After logout invalidates the session, the SPA still holds the old CSRF
cookie. Subsequent login attempts succeed but bootstrap/API calls fail
with CSRF mismatch, causing redirect back to login. Fix: fetch a fresh
CSRF cookie via /sanctum/csrf-cookie after logout completes.
---
 resources/scripts/admin/stores/auth.js | 10 +++++++---
 1 file changed, 7 insertions(+), 3 deletions(-)

diff --git a/resources/scripts/admin/stores/auth.js b/resources/scripts/admin/stores/auth.js
index 08229eca..53a3f2fc 100644
--- a/resources/scripts/admin/stores/auth.js
+++ b/resources/scripts/admin/stores/auth.js
@@ -46,20 +46,24 @@ export const useAuthStore = (useWindow = false) => {
         return new Promise((resolve, reject) => {
           http
             .post('/auth/logout')
-            .then((response) => {
+            .then(async (response) => {
               const notificationStore = useNotificationStore()

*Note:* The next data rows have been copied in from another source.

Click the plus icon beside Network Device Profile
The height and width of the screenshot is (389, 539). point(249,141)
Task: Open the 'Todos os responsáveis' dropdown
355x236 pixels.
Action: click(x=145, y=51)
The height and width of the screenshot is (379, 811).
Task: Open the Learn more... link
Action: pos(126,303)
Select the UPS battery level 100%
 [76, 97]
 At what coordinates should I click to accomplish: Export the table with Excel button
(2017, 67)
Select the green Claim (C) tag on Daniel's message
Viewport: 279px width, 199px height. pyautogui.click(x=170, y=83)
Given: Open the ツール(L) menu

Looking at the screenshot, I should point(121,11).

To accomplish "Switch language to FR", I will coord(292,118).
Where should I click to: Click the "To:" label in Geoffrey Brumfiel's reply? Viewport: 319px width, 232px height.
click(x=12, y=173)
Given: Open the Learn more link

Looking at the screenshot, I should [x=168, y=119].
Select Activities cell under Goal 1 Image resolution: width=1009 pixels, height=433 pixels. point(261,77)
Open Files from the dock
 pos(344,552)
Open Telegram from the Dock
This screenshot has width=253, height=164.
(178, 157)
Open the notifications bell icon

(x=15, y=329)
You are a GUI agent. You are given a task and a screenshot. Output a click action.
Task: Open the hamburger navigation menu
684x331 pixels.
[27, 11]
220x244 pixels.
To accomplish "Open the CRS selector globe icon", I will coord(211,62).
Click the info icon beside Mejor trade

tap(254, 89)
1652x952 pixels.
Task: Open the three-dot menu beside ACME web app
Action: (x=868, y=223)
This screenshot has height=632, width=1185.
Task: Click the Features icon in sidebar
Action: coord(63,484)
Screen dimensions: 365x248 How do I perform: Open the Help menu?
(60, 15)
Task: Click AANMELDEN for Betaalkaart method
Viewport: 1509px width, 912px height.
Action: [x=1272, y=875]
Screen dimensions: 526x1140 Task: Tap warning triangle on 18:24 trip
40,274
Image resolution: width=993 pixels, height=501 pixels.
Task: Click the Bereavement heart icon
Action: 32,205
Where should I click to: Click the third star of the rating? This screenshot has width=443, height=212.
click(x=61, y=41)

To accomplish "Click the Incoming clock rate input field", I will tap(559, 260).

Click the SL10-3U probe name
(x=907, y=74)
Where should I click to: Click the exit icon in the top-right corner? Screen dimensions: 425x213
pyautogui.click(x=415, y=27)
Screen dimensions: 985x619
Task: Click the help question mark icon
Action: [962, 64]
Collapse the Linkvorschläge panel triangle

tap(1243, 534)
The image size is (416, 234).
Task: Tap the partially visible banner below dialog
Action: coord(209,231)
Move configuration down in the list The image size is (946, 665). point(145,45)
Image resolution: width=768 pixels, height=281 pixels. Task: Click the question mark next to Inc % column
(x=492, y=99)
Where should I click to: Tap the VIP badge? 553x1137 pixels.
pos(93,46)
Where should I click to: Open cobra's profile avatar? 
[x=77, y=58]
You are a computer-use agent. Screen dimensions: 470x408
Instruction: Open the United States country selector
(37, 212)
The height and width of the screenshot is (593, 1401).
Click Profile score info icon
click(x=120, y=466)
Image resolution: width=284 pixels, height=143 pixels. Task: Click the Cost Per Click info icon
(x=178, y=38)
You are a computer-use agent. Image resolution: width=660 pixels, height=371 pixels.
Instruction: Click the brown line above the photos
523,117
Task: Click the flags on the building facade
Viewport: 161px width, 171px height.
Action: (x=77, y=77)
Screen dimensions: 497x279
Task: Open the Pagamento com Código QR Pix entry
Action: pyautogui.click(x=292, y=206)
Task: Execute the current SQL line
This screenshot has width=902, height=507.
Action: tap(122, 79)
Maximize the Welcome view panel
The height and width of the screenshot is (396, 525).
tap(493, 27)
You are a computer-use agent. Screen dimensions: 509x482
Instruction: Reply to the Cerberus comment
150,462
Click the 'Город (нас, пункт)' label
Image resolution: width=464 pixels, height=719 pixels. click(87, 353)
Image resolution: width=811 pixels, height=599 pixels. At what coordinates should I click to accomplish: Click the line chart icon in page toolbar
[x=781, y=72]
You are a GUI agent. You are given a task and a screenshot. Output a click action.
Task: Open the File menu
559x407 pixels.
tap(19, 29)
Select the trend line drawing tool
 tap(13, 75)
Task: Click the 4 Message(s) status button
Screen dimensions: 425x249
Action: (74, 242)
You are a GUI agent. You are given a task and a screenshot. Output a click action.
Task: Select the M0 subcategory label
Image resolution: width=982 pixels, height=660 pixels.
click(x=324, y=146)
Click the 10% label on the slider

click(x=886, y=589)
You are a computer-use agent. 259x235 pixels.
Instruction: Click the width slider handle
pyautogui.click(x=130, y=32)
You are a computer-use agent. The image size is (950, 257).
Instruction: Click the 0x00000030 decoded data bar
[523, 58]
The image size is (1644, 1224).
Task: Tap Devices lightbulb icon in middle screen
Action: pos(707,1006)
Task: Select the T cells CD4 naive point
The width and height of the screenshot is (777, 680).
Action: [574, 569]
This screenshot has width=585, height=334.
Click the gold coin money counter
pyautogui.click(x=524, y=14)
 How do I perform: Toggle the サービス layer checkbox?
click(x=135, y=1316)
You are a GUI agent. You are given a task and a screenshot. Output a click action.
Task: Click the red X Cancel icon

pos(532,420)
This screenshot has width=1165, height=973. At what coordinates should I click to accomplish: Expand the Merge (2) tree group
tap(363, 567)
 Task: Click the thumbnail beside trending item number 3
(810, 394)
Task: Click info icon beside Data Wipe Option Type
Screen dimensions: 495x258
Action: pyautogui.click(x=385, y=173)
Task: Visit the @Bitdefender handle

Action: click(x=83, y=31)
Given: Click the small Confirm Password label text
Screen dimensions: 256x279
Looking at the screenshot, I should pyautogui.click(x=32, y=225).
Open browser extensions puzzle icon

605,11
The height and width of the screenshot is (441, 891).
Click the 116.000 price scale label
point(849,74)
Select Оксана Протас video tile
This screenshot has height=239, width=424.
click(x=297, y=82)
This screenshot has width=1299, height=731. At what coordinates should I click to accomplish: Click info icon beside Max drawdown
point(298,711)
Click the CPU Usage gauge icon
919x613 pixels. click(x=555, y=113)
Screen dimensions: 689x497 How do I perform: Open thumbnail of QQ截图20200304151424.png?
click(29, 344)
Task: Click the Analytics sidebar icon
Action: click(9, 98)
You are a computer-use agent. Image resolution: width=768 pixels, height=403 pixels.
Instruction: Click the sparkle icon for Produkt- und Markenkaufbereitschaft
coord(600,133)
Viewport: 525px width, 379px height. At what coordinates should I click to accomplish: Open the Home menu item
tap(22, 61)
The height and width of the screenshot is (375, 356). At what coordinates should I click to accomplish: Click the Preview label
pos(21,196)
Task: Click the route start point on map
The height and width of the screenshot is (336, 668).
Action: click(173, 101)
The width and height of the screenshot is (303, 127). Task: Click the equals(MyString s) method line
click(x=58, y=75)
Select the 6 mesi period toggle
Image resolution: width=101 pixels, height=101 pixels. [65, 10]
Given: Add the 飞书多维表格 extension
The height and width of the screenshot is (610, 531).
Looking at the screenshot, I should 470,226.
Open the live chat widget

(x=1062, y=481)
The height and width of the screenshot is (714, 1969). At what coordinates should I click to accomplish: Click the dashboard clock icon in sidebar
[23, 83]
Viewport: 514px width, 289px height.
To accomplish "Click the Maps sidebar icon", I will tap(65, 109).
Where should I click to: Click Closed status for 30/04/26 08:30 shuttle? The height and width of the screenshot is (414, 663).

               notificationStore.showNotification({
                 type: 'success',
                 message: 'Logged out successfully.',
               })
 
+              // Refresh CSRF token so next login works cleanly
+              await http.get('/sanctum/csrf-cookie').catch(() => {})
+
               window.router.push('/login')
-                // resetStore.clearPinia()
               resolve(response)
             })
             .catch((err) => {
               handleError(err)
-              window.router.push('/')
+              // Still refresh CSRF and redirect on error
+              http.get('/sanctum/csrf-cookie').catch(() => {})
+              window.router.push('/login')
               reject(err)
             })
         })